GNOME Bugzilla – Bug 552329
Crash on at-spi while calling to desktop_get_child_at_index
Last modified: 2011-06-02 18:25:27 UTC
Please describe the problem:
In concrete environments, if you close an application, and immediately you try to get all the active applications (this could be common on a automatic testing script), desktop_get_child_at_index can causes a crash.
In order to allow to reproduce it on a really easy way, I will attach a dogtail test script.
I need to note that I was only able to reproduce this bug on a N810 device, making some tests for automatic tests. In order to configure it, you require several packages, as for default this aren't included. A general installation description:
(Note: anyway, this is not easy configuration)
Steps to reproduce:
1. Configure a testing environment for a n810 device.
2. Run the script crash-atspi.py: "$python crash-atspi.py"

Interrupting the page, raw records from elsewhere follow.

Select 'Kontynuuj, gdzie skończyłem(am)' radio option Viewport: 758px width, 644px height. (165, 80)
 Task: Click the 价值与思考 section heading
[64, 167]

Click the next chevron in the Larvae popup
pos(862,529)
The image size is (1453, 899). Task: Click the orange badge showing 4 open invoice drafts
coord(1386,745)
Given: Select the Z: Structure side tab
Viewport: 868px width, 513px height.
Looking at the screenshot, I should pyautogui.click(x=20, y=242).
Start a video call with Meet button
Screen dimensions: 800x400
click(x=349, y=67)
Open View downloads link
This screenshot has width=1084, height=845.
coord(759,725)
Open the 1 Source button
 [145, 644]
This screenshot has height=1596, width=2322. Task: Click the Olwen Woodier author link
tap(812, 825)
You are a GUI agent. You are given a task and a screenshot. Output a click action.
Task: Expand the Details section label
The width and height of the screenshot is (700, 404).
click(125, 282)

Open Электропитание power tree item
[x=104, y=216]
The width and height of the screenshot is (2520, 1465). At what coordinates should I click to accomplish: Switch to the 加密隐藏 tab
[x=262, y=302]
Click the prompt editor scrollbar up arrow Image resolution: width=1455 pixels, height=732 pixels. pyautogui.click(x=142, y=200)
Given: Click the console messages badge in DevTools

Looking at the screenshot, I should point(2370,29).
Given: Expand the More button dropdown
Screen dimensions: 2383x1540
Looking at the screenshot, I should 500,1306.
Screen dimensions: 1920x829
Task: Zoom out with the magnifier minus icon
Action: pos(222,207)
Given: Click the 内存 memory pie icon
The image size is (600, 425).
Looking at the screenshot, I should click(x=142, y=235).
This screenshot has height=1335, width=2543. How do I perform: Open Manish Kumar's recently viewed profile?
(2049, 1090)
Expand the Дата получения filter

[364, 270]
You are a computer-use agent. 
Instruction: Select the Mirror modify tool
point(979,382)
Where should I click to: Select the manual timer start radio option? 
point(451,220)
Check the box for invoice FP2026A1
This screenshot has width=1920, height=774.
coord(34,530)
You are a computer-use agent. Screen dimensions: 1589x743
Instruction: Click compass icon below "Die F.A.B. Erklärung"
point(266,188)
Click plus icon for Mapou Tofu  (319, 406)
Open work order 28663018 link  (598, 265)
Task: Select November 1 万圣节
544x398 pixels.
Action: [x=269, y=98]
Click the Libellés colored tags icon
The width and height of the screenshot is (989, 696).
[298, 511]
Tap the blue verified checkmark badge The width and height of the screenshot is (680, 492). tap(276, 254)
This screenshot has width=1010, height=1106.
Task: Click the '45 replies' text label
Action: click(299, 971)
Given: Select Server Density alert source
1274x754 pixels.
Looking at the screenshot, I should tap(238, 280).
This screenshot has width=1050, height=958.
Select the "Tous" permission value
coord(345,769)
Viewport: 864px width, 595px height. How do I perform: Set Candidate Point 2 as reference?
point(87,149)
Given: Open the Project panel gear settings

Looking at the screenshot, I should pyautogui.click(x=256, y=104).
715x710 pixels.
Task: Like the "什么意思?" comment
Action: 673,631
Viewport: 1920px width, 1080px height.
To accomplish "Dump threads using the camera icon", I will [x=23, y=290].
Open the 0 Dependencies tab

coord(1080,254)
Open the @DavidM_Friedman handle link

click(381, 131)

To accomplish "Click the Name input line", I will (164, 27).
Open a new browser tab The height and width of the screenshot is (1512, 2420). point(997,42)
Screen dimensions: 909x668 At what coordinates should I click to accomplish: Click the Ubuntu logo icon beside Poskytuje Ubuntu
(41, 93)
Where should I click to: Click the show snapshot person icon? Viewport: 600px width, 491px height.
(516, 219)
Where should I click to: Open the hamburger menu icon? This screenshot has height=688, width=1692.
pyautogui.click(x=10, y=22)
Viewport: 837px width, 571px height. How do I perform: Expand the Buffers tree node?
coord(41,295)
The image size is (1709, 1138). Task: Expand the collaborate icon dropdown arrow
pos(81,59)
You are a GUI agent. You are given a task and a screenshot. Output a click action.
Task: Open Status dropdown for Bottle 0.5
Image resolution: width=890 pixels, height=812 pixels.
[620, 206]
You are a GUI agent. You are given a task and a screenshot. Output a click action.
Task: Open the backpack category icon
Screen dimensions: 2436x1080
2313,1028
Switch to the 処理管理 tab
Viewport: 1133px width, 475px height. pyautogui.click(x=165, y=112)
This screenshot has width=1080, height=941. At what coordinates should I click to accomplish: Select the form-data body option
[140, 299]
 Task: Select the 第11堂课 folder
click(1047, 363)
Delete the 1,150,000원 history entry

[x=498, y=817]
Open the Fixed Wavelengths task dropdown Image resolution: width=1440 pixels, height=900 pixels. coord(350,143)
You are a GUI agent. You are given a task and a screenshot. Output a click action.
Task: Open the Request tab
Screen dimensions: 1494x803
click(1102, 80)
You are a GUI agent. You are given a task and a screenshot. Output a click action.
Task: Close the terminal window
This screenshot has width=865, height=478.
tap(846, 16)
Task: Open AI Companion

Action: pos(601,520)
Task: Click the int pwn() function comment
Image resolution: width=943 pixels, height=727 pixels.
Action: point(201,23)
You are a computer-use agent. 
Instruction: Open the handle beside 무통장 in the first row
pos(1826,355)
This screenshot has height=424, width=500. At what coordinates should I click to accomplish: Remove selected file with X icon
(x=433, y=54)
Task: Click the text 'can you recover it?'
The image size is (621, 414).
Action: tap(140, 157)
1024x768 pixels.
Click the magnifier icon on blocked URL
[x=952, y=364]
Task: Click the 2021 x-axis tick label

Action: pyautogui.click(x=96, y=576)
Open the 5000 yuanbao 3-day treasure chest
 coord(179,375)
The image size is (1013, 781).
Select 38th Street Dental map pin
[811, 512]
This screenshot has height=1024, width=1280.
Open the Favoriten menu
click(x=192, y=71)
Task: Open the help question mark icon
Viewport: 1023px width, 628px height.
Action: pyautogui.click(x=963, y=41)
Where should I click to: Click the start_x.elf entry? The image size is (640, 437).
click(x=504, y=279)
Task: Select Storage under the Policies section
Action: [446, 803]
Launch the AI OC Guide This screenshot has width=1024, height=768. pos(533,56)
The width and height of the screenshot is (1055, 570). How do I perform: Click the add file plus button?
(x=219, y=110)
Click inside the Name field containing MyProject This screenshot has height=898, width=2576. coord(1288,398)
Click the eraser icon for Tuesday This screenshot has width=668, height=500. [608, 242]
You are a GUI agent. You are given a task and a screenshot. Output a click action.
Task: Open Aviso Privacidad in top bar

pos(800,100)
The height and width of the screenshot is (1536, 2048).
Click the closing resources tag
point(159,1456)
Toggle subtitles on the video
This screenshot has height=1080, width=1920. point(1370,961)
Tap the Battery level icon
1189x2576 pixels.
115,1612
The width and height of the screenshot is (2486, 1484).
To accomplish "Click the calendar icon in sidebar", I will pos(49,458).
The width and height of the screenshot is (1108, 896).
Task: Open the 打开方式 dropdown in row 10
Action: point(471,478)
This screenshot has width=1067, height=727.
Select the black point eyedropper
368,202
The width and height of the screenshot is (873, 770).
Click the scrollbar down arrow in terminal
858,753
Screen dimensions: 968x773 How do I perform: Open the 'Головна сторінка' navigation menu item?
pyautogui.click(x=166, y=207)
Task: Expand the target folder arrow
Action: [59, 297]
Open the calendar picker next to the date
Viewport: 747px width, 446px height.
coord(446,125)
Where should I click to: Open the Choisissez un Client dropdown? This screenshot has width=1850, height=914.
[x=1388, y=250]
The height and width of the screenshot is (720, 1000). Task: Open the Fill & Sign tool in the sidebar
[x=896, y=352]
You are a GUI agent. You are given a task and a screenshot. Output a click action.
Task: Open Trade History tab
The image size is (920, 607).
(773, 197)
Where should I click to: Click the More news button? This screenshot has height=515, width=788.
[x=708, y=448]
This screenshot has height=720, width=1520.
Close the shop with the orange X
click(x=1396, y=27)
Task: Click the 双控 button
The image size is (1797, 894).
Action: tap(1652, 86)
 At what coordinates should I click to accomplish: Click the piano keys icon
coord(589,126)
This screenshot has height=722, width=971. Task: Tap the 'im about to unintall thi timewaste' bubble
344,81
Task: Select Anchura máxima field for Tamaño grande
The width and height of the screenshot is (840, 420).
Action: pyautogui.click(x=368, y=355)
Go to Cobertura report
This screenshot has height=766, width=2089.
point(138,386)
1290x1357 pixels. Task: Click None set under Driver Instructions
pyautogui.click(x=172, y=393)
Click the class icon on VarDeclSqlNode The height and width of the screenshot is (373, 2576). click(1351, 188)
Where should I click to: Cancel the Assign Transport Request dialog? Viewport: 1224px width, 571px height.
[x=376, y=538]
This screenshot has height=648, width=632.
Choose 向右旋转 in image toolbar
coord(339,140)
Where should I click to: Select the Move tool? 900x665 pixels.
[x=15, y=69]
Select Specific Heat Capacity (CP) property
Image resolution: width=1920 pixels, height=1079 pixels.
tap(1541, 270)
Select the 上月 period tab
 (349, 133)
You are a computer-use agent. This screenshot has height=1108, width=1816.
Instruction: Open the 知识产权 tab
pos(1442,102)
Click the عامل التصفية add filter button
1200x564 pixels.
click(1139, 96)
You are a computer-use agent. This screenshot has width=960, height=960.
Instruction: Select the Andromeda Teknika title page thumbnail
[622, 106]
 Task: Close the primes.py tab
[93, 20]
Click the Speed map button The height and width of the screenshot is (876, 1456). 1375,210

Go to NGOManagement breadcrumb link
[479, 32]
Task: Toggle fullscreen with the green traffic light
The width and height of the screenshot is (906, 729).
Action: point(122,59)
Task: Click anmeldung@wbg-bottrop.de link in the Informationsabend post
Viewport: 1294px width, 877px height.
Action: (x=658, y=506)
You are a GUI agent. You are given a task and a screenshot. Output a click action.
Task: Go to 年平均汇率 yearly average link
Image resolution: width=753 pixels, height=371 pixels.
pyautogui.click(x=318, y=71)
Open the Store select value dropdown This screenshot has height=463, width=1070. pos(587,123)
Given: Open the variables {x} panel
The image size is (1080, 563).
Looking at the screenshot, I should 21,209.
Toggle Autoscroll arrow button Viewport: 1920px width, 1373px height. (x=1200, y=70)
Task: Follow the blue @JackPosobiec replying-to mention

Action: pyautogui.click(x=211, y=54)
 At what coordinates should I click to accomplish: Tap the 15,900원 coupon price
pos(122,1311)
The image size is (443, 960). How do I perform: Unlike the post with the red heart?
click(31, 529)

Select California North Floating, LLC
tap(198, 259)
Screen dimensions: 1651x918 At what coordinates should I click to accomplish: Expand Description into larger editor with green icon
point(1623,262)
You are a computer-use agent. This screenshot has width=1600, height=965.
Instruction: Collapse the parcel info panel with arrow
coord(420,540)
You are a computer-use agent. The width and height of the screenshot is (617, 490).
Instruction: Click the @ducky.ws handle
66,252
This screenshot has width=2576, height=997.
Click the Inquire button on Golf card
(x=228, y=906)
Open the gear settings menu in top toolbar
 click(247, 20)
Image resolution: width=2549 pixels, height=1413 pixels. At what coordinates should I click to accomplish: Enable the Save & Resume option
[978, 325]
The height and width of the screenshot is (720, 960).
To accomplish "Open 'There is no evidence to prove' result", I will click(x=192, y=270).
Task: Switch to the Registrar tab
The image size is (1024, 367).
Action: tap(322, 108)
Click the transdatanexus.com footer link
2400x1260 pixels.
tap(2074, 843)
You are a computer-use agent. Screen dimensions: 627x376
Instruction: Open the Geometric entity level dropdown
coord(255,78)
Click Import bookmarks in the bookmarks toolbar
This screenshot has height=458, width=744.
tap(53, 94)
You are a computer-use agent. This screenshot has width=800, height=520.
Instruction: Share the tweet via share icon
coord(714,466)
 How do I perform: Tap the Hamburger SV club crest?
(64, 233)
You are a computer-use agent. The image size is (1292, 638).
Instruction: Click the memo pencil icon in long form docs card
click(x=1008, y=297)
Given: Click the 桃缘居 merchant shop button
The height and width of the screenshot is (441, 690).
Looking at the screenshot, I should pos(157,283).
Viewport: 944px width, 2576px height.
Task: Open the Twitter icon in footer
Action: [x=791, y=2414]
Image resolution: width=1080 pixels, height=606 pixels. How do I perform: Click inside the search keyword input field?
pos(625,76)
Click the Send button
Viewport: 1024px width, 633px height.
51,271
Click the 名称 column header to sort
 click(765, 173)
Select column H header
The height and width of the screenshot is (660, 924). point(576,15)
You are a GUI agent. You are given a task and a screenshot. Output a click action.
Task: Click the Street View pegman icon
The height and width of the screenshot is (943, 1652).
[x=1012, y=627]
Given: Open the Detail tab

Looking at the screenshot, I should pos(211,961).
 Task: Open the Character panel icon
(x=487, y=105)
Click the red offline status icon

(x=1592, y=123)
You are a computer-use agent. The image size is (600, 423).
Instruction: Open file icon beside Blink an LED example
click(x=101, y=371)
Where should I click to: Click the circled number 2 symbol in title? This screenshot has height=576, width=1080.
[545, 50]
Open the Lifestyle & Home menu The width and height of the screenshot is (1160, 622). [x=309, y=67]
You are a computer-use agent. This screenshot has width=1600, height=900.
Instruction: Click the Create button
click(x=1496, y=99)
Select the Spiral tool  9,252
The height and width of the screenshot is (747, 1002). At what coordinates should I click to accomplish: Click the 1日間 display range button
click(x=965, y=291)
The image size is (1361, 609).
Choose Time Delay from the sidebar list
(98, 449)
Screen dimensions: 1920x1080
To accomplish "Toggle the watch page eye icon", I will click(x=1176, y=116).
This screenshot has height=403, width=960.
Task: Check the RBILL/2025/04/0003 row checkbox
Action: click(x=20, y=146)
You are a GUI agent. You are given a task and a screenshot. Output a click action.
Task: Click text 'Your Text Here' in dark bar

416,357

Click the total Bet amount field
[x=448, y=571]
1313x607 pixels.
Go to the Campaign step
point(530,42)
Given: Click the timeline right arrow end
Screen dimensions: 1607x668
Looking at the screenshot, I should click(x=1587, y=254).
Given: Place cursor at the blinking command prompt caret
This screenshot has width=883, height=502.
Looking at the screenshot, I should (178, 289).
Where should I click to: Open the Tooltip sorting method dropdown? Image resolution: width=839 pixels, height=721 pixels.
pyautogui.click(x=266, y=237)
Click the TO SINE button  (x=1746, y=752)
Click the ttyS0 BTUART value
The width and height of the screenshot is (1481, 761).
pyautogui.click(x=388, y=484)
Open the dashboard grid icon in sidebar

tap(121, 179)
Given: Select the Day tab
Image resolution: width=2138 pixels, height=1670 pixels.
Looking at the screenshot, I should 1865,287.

3. Start a gtk-gnome application
4. Close the application
A crash on at-spi
at-spi running properly
Does this happen every time?
It crashes on most of the gtk-applications, but I found some exceptions, like Mah-Jong game
I will attach a testing script
I will attach a provisional patch
Created attachment 118730 [details]
A testing dogtail script
This script basically asks at-spi for all the applications on the desktop 0, it is, it calls continuously desktop.getChildAtIndex
Created attachment 118731 [details] [review]
Fixes the bug
Using this patch I solve the problem in my concrete environment.
IMHO this is a reentrancy problem, although I could be wrong, as I haven't got too many experience with this kind of problems.
Basically, when you close an aplication, the atexit callback is called. Among other things, it calls remove_application on desktop.c
Meanwhile, the script is calling continuously to get_child_at_index.
Looking at the behaviour, it seems that both are called, so it tries to get the child while it is removing the child.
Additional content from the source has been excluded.